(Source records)

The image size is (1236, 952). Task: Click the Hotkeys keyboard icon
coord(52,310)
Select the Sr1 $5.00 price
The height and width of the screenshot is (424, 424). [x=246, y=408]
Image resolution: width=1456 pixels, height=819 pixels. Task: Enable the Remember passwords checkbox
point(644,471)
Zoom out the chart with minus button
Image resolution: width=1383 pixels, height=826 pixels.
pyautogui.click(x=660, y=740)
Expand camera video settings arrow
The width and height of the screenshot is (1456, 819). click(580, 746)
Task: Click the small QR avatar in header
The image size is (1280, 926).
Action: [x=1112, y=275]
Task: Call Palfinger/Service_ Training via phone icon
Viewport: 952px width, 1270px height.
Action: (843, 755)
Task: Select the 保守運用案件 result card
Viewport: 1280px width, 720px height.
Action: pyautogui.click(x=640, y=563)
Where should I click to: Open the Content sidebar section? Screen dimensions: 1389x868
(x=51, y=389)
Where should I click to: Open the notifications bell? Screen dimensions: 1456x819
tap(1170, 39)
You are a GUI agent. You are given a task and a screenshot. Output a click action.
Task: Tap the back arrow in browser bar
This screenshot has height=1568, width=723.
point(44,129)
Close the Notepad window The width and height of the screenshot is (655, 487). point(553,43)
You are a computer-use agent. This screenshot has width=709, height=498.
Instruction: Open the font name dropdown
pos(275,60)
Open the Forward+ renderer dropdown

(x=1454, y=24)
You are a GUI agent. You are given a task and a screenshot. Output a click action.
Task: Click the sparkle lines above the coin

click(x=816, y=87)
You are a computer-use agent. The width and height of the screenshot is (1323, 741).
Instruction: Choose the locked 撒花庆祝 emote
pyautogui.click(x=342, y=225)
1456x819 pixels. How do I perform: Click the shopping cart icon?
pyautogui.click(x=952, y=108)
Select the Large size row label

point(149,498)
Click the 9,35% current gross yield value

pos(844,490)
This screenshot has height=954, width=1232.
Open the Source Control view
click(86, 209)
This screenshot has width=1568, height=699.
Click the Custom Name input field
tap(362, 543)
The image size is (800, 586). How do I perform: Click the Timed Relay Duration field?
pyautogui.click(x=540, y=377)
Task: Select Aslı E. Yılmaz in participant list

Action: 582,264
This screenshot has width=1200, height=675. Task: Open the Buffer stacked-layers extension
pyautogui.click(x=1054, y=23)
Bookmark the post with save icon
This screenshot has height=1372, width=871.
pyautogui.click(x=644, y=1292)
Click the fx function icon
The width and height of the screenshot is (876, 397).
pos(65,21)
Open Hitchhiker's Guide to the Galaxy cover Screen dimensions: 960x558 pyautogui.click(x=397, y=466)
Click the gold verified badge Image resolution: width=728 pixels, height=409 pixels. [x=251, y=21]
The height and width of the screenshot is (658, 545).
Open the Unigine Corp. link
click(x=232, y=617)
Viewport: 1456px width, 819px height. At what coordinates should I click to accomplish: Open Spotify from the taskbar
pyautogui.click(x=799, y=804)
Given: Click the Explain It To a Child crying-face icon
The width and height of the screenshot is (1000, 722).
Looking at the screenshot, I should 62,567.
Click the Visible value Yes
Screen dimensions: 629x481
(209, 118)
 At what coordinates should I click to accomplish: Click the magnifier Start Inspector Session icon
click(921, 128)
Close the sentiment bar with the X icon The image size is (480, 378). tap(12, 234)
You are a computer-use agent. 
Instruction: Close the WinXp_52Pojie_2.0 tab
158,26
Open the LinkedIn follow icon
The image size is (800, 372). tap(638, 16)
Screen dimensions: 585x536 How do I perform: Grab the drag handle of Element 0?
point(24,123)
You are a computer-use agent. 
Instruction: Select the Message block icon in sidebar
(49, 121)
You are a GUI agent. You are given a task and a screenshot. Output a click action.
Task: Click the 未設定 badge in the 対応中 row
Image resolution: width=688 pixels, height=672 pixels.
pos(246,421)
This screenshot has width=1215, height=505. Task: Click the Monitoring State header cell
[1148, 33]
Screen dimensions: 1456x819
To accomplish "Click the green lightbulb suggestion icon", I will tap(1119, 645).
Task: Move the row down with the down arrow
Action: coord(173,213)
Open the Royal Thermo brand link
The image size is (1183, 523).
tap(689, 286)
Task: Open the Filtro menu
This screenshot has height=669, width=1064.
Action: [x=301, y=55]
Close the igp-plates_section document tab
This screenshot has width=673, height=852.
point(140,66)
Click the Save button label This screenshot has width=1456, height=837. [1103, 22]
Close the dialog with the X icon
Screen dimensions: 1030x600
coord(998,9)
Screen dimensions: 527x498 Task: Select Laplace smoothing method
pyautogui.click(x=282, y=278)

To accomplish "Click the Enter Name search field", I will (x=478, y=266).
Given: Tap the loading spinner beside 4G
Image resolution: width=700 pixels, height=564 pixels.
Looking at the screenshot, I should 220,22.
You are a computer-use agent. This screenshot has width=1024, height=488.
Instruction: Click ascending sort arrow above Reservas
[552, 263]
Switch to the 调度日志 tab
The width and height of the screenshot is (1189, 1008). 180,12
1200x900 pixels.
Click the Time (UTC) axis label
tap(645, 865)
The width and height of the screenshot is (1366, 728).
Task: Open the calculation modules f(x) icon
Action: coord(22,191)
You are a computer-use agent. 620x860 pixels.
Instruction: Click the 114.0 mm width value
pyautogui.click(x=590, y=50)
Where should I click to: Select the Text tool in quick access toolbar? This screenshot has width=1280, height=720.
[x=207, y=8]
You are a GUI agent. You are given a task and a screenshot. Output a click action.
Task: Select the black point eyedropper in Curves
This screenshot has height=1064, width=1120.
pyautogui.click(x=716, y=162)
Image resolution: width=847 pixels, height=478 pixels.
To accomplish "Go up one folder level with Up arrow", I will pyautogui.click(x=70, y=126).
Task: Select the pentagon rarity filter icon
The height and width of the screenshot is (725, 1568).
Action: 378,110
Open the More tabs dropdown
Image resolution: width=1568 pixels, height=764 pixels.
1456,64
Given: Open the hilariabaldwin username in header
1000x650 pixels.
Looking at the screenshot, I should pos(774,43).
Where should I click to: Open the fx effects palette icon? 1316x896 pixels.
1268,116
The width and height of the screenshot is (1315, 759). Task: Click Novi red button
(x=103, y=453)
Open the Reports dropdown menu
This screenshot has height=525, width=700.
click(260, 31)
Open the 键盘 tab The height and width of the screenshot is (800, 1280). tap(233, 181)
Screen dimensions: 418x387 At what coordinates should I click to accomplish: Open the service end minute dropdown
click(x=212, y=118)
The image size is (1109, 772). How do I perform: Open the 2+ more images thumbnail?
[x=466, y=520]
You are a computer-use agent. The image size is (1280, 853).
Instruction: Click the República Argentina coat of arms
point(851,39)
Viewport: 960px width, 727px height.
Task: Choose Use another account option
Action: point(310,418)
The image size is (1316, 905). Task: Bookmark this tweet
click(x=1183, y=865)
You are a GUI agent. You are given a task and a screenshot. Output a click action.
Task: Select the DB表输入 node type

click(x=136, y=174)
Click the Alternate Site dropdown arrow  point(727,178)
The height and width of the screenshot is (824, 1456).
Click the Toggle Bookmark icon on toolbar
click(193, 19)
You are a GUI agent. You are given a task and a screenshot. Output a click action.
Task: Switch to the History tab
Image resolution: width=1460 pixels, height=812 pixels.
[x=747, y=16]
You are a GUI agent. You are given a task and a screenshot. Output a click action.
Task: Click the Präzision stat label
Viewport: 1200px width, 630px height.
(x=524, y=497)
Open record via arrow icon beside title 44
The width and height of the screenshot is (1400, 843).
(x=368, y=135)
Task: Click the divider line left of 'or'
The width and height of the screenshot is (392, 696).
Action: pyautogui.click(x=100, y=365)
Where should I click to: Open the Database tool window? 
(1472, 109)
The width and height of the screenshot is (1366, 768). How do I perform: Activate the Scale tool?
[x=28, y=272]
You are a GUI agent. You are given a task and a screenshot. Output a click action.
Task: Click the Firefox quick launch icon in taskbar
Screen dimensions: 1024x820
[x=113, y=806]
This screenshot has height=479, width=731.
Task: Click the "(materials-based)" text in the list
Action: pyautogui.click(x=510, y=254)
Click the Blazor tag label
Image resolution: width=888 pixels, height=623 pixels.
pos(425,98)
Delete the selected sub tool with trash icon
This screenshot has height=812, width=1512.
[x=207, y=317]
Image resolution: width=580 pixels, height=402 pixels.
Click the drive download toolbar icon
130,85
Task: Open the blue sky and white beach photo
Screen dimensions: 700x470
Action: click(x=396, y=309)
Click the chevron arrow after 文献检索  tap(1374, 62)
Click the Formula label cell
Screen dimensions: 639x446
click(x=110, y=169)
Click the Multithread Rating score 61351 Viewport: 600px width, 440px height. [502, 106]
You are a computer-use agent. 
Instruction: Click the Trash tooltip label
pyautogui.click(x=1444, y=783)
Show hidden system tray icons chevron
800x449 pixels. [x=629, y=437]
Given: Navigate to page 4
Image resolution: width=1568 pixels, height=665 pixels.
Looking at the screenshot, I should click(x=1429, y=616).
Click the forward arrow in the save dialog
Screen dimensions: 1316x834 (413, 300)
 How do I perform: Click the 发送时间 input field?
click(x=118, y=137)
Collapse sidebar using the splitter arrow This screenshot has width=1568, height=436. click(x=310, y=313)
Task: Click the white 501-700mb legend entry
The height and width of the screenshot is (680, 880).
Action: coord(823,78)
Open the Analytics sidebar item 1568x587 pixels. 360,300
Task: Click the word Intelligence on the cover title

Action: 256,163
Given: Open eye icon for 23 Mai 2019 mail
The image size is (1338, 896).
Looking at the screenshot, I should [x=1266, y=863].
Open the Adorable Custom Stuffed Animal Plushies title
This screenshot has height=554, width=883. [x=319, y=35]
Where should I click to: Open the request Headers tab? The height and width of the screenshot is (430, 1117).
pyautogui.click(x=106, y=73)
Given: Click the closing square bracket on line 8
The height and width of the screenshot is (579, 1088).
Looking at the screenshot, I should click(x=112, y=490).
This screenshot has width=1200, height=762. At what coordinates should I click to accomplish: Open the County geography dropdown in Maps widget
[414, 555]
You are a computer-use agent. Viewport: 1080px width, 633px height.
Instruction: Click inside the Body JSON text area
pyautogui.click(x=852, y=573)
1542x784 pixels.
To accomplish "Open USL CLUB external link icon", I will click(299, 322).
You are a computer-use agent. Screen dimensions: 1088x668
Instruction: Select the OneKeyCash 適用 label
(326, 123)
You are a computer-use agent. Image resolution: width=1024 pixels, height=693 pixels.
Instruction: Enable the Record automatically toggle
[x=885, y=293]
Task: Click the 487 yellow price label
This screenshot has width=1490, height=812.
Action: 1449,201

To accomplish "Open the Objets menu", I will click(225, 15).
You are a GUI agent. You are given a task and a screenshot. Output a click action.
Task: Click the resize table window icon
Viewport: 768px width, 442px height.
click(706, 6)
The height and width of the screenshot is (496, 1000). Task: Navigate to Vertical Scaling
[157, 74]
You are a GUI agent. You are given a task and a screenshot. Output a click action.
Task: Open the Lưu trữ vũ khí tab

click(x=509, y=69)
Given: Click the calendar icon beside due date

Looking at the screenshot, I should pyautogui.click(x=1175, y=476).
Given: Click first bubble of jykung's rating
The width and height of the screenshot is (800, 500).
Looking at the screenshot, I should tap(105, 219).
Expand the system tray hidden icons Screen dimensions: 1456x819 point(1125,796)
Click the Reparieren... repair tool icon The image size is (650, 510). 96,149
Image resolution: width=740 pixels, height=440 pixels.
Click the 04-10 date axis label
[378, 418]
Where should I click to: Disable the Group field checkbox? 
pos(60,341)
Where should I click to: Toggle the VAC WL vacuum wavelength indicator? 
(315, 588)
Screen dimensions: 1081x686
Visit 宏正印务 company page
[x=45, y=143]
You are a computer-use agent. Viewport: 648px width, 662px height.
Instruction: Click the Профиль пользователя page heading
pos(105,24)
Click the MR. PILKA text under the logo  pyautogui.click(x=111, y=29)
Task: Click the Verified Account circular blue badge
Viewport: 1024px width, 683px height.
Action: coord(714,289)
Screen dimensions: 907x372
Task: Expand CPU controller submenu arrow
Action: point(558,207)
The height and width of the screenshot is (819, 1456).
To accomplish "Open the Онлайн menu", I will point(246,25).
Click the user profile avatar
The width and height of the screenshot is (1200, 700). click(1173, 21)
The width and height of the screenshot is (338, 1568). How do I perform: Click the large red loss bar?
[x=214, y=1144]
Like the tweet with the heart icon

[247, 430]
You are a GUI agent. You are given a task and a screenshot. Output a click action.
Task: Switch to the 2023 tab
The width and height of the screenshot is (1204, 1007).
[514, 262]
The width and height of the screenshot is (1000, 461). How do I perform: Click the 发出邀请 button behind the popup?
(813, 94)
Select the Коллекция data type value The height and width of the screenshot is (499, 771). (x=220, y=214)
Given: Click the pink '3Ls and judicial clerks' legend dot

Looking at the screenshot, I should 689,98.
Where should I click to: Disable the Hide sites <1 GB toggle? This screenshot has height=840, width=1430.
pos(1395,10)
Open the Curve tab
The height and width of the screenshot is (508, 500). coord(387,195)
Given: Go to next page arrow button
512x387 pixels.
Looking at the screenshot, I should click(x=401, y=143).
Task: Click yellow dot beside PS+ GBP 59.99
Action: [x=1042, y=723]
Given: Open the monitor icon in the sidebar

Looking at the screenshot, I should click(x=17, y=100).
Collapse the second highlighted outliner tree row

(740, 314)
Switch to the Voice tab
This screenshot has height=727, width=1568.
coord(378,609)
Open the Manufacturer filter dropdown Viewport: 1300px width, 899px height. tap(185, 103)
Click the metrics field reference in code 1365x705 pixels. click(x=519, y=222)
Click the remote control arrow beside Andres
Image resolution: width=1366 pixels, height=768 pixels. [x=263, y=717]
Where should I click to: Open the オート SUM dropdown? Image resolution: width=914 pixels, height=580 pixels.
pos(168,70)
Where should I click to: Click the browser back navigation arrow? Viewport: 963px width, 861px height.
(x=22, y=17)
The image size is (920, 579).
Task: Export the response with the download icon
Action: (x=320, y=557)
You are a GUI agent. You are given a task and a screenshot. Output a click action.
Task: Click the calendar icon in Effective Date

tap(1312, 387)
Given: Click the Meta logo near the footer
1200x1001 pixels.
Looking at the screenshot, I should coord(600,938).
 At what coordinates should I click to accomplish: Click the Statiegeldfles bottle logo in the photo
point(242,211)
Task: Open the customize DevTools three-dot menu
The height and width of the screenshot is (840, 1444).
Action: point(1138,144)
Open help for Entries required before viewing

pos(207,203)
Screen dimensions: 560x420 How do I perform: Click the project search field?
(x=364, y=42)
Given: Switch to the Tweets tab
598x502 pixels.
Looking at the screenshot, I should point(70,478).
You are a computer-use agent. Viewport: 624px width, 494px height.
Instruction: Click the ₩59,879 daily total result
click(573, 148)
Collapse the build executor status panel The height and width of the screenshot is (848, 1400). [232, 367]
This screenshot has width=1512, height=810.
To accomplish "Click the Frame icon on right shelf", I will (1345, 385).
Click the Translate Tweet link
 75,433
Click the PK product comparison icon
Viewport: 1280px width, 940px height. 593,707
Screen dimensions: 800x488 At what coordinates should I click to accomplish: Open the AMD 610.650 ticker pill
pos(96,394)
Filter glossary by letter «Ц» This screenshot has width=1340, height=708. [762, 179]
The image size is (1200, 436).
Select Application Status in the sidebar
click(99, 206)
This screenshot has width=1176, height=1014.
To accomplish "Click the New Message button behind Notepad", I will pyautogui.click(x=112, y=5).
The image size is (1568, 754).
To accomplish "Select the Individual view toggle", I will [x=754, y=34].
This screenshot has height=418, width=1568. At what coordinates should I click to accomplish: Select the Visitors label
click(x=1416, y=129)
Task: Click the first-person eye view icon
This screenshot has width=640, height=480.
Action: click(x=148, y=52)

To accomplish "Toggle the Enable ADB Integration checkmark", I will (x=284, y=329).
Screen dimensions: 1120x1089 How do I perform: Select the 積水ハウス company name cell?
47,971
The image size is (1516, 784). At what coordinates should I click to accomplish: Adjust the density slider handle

WHAT YOU HAVE TO DO —
Present the entries from the line containing "Screen dimensions: 418x387" through the line containing "(x=368, y=135)", both included, as a numbered list, omitting any blank lines.

SOLUTION TO THIS EXERCISE —
1. Screen dimensions: 418x387 At what coordinates should I click to accomplish: Open the service end minute dropdown
2. click(x=212, y=118)
3. The image size is (1109, 772). How do I perform: Open the 2+ more images thumbnail?
4. [x=466, y=520]
5. You are a computer-use agent. The image size is (1280, 853).
6. Instruction: Click the República Argentina coat of arms
7. point(851,39)
8. Viewport: 960px width, 727px height.
9. Task: Choose Use another account option
10. Action: point(310,418)
11. The image size is (1316, 905). Task: Bookmark this tweet
12. click(x=1183, y=865)
13. You are a GUI agent. You are given a task and a screenshot. Output a click action.
14. Task: Select the DB表输入 node type
15. click(x=136, y=174)
16. Click the Alternate Site dropdown arrow  point(727,178)
17. The height and width of the screenshot is (824, 1456).
18. Click the Toggle Bookmark icon on toolbar
19. click(193, 19)
20. You are a GUI agent. You are given a task and a screenshot. Output a click action.
21. Task: Switch to the History tab
22. Image resolution: width=1460 pixels, height=812 pixels.
23. [x=747, y=16]
24. You are a GUI agent. You are given a task and a screenshot. Output a click action.
25. Task: Click the Präzision stat label
26. Viewport: 1200px width, 630px height.
27. (x=524, y=497)
28. Open record via arrow icon beside title 44
29. The width and height of the screenshot is (1400, 843).
30. (x=368, y=135)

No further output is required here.